Fittingly for the most democratic of radio hosts, whose show celebrated small moments of daily Australian life for decades, the stage featured a Hills Hoist with clothes and pegs in matching colours and a couch with throw cushions – both topics addressed at length on his show. And most of the guests were not celebrities but ABC listeners who had jagged tickets.
One, who had never met Valentine, spoke beautifully on stage about the connection she felt over 15 years. Jacqueline Brewer, variously known as Jacqueline from Randwick, Bondi and Kingsford over the years, described his show as a treasured daily ritual.
“Thank you, James, for your playfulness, your intellect, your humour, and your mastery of human connection,” she said. “I’m much richer because of it.”
Ruby Valentine showed she had inherited her dad’s warmth and wisdom.
Ruby Valentine showed she had inherited her dad’s warmth and wisdom.
After an entertaining anecdote about how Valentine had once driven “five screaming teenage girls” out to Homebush for a Justin Bieber concert, Ruby said her father had shown her “how to live with compassion, empathy for others and kindness at the forefront, to focus on my passions and never give up, how to host a good dinner party, how to find the whimsy in everything and the beauty in the everyday.”
Ruby finished with one of the ceremony’s most emotional moments. “I’ll miss him every day,” she said.
Her brother Roy Valentine described how time became precious towards the end of their dad’s life.
“Some people’s grief is like lightning, fast and sudden and loud,” he said. “Ours was like thunder.
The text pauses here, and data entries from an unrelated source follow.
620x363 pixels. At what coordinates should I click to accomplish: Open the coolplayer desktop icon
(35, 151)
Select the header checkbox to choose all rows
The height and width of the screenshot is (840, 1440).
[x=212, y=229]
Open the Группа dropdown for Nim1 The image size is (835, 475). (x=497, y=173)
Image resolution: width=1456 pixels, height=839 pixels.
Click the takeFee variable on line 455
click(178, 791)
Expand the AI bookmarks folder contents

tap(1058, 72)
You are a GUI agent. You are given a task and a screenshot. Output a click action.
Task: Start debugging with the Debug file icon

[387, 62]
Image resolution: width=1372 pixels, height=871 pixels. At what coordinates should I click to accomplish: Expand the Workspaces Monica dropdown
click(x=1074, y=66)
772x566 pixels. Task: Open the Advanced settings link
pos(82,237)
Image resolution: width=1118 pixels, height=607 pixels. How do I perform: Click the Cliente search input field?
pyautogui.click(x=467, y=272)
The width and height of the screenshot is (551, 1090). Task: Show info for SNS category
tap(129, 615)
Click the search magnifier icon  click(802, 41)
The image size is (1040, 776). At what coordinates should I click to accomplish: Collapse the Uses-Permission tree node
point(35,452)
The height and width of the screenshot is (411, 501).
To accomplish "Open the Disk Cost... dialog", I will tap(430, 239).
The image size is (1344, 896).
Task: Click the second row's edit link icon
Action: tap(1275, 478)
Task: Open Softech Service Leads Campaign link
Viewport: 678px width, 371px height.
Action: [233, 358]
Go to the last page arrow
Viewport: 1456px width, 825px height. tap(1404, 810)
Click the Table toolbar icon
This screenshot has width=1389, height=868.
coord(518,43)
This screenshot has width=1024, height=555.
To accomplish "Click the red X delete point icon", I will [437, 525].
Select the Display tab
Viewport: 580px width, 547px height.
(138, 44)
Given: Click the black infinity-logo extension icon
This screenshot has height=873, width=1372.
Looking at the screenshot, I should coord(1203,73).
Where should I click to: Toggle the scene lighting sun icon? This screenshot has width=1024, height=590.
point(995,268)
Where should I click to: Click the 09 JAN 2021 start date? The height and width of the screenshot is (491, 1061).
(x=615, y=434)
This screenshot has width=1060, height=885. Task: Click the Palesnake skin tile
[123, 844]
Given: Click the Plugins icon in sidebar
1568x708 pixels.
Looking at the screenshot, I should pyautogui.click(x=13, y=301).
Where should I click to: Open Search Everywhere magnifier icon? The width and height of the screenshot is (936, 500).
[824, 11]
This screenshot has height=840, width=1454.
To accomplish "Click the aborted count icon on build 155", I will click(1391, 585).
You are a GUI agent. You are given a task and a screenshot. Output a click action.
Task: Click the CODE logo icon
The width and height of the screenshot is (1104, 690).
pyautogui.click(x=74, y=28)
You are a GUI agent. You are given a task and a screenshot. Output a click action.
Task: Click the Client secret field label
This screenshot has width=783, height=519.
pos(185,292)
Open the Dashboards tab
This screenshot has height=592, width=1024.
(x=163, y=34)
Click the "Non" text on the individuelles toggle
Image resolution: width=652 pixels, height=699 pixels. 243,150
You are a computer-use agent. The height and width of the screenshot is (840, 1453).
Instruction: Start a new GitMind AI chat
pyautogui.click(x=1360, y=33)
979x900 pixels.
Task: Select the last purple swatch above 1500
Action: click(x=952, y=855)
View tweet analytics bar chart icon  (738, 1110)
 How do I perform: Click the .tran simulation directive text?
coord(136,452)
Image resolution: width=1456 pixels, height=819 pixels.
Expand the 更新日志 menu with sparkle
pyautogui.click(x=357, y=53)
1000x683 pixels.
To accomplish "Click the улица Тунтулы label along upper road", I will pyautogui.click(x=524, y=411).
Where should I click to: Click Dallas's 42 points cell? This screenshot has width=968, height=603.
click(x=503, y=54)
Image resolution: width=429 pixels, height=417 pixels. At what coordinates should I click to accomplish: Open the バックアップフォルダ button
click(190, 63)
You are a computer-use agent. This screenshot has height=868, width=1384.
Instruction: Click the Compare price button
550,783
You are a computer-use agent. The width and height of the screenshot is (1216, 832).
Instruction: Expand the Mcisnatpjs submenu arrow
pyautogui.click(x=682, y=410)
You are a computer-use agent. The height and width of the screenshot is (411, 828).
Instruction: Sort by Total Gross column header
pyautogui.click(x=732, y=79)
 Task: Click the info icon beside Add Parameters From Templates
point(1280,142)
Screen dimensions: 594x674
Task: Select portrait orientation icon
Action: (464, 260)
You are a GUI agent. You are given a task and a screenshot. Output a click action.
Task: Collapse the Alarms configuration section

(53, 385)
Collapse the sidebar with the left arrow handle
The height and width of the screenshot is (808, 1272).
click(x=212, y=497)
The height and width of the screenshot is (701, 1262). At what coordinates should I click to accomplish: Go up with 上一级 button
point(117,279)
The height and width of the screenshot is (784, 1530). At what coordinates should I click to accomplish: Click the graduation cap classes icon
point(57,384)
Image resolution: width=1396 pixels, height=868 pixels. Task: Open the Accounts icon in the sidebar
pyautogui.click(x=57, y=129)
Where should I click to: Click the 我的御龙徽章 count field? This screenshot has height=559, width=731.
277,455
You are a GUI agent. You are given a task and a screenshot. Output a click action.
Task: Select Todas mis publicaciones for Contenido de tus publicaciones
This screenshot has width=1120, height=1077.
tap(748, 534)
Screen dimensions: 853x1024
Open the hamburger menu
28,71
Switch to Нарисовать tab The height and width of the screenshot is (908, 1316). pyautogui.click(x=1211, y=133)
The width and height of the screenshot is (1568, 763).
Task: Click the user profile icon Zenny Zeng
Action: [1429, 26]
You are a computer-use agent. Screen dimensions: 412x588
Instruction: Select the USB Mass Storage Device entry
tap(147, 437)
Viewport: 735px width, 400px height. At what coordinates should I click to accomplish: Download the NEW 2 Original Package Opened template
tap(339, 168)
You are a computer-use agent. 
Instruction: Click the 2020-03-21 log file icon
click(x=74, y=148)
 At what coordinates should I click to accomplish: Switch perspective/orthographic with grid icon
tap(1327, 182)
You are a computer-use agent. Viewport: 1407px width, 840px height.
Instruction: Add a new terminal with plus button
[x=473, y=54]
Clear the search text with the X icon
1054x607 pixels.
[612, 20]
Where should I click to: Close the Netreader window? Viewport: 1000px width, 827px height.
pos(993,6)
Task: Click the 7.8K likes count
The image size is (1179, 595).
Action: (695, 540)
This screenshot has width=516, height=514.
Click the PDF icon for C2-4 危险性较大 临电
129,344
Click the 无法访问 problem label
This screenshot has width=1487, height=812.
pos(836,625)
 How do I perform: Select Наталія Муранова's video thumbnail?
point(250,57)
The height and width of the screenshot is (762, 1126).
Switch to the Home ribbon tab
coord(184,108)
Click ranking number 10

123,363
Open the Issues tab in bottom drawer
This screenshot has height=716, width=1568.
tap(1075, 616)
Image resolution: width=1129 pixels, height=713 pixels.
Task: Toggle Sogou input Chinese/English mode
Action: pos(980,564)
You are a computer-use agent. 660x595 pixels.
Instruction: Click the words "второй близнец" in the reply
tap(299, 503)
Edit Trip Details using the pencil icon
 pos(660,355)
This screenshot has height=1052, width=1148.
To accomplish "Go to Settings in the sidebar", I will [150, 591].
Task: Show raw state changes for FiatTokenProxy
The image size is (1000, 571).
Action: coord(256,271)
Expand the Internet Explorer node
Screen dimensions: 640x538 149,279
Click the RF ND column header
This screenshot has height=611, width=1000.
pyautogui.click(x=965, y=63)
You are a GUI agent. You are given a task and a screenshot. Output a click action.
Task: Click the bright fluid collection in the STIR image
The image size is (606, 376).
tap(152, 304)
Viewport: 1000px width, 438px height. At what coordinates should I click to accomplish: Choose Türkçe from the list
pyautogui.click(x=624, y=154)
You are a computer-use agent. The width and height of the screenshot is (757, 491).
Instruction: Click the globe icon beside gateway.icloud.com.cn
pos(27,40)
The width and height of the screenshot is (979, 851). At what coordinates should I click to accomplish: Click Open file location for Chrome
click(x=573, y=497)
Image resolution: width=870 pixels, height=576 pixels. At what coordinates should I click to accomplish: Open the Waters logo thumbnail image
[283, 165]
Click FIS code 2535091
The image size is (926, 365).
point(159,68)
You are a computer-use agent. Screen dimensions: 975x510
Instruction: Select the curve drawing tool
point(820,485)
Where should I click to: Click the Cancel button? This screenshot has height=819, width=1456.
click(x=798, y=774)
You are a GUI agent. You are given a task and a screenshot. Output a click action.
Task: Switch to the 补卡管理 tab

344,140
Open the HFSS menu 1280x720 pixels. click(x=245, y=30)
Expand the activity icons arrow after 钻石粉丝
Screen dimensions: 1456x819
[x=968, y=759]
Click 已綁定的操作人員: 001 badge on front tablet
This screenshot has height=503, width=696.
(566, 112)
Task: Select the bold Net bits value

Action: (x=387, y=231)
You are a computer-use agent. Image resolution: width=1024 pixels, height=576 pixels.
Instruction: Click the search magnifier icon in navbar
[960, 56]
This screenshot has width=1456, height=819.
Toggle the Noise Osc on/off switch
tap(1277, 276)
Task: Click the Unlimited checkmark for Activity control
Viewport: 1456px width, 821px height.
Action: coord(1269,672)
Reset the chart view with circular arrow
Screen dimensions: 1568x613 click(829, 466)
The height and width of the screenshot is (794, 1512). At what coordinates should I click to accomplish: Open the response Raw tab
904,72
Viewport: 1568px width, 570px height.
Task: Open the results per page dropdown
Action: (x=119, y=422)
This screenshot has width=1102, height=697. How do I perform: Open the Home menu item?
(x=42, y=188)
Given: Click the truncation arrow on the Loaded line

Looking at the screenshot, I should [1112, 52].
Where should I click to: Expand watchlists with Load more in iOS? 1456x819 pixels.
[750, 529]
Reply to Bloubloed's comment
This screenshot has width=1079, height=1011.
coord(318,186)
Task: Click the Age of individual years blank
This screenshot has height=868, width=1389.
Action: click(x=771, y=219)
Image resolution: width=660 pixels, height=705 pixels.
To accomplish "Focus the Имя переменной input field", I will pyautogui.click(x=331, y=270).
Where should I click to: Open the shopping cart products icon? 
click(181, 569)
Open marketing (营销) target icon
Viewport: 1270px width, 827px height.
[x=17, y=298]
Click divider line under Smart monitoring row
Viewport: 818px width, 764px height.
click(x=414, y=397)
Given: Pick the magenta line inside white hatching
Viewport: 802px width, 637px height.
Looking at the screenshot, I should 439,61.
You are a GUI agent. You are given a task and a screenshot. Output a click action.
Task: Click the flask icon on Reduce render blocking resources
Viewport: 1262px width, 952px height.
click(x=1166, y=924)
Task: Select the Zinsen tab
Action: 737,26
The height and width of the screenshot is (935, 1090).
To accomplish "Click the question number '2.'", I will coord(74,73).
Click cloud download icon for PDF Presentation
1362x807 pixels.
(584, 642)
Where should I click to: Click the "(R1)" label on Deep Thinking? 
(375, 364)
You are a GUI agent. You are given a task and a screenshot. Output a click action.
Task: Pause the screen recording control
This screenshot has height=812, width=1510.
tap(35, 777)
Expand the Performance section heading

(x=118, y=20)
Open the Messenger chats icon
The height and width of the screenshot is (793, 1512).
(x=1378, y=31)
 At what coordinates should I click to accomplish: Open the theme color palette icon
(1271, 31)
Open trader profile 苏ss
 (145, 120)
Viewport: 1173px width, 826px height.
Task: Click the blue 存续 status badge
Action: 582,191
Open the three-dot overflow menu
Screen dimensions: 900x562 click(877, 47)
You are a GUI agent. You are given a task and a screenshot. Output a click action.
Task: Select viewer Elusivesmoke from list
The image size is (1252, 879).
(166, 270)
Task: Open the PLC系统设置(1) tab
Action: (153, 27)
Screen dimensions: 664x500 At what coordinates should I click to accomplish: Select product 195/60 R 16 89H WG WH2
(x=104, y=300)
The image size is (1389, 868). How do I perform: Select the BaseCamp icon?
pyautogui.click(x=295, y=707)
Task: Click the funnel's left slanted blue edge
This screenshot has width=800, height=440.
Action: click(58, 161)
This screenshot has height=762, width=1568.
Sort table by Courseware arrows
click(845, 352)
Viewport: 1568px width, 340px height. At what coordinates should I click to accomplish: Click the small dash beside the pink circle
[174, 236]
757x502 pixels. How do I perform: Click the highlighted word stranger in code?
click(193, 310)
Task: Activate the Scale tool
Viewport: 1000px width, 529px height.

It had been rolling in for the last two years – metastasised, terminal, incurable, palliative. As Dad said, none of those words you want to hear in a sentence, let alone all of them from an oncologist.”
Roy spoke about how the family all slept in the same room ahead of Valentine’s voluntary assisted dying.
“We comforted him the entire way, and he felt strong enough to let go with us,” he said. “We didn’t want him to feel it necessary to hold on for us, he didn’t feel like he could, and he asked us so politely, ‘I know it’s horrible but I really need to go’. It was such a comfort to know that he really, truly wanted that.”
The ceremony closed with a New Orleans tradition: a jazz funeral march down the centre aisle – with Valentine’s beloved saxophone carried up front – as guests stood and applauded.
But there was a final flourish for listeners to the service on 702 Sydney.
In a pre-recorded message, Valentine thanked listeners, producers and everyone at the ABC for making the event happen.
“Thank you for listening, and thank you for letting me do it,” he said, before his final radio sign-off. “Goodbye.”